Marrying someone with that kind of student debt “feels very unfair,” and can “really hold you back” from buying a home or having children, said Jacqueline Newman, the managing partner of Berkman Bottger Newman & Rodd, a divorce and family law firm in New York.
What happens to student loans in a divorce? The answer can be complicated, depending partly on the amount of debt and whether federal, state or private loans are involved. But according to CollegeInvestor.com, the bottom line is that the name on the student loan is the one that matters for repayment purposes.
If both spouses have loans, the website recommends a stipulation in the divorce settlement so each person is responsible for his or her own debt.
Private loans from a bank can be trickier if your spouse co-signed on the loan. However, some lenders will offer co-signer releases.
Well before the overhang of college debt becomes a relationship killer, Newman said the key for a couple is to communicate and be honest, especially before tying the knot.
“If a spouse is resentful about marrying into debt, be honest about it,” she said. “Then get creative to figure out ways to minimize the resentment.”
For example, Newman advises couples to consider a prenuptial or post-nuptial agreement that specifies that the person who is helping pay down the partner’s debt would be reimbursed in the event of a divorce.
“I have been told by clients that while they do not plan to divorce, it makes them feel better and less resentful just knowing that type of arrangement is set up in the event that a divorce does occur in the future,” she said.

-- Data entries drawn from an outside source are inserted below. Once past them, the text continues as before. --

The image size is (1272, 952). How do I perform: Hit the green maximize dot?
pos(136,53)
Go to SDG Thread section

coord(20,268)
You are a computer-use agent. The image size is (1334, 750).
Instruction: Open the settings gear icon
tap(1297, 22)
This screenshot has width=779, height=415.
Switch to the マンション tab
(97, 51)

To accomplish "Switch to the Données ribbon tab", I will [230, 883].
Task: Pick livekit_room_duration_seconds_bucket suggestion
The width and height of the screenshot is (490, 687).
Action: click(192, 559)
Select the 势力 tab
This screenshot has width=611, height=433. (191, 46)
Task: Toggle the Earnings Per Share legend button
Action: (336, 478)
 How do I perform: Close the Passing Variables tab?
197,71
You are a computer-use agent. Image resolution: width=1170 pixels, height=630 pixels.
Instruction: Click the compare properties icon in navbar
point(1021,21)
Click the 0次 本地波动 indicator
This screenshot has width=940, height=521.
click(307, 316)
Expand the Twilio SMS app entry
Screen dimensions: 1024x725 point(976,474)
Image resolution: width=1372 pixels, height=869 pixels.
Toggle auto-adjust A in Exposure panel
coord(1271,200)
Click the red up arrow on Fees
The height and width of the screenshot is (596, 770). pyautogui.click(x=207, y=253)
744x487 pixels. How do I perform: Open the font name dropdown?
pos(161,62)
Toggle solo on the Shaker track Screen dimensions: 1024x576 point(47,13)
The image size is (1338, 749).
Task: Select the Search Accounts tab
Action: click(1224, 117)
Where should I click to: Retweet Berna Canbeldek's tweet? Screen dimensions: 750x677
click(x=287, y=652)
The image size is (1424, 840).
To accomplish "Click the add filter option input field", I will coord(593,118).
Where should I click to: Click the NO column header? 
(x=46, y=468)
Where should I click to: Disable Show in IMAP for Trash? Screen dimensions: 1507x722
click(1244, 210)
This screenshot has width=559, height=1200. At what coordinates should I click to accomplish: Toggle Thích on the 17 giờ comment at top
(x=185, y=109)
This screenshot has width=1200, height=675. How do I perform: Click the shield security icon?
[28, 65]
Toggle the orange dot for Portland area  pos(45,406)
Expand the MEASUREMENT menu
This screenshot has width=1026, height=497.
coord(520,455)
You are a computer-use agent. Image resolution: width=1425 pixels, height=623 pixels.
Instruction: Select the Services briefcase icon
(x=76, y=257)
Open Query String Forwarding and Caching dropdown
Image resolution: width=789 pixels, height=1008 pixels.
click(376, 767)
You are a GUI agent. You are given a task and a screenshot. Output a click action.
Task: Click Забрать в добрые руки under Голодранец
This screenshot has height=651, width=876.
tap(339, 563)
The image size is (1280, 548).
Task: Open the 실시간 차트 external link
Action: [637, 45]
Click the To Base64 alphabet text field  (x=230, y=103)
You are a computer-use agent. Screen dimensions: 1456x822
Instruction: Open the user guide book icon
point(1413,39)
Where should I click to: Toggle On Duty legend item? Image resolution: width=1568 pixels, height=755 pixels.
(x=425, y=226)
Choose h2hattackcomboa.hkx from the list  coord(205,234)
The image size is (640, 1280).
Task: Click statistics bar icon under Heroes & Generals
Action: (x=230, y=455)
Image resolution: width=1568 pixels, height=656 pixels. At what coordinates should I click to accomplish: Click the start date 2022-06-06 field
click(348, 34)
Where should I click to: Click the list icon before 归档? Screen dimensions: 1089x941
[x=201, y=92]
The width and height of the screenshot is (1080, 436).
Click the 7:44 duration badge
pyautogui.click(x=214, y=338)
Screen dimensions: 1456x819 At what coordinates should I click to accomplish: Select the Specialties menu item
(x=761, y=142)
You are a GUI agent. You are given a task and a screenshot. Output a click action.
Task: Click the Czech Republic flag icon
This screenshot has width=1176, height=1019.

For couples who don’t want a prenuptial agreement, consider more informal arrangements about how much money in the household budget will be spent on paying down the college debt.
Also take advantage of federal income-based repayment plans. The point is to make the debt payment automatic and comfortably part of the monthly budget.
Newman said some couples agree to what she called an equalization payment to the non-debtor spouse to spend money on “something that is solely for his or her benefit. Say $2,000 is spent a month for loan payments, perhaps the other spouse buys a new set of golf clubs. The whole point is to take steps to dissipate any anticipated resentment.”
What you do not want to do, Newman said, is to “stay quiet about it and have the resentment build to the point that divorce papers are being thrown around because someone did not put a dirty fork in the dishwasher.”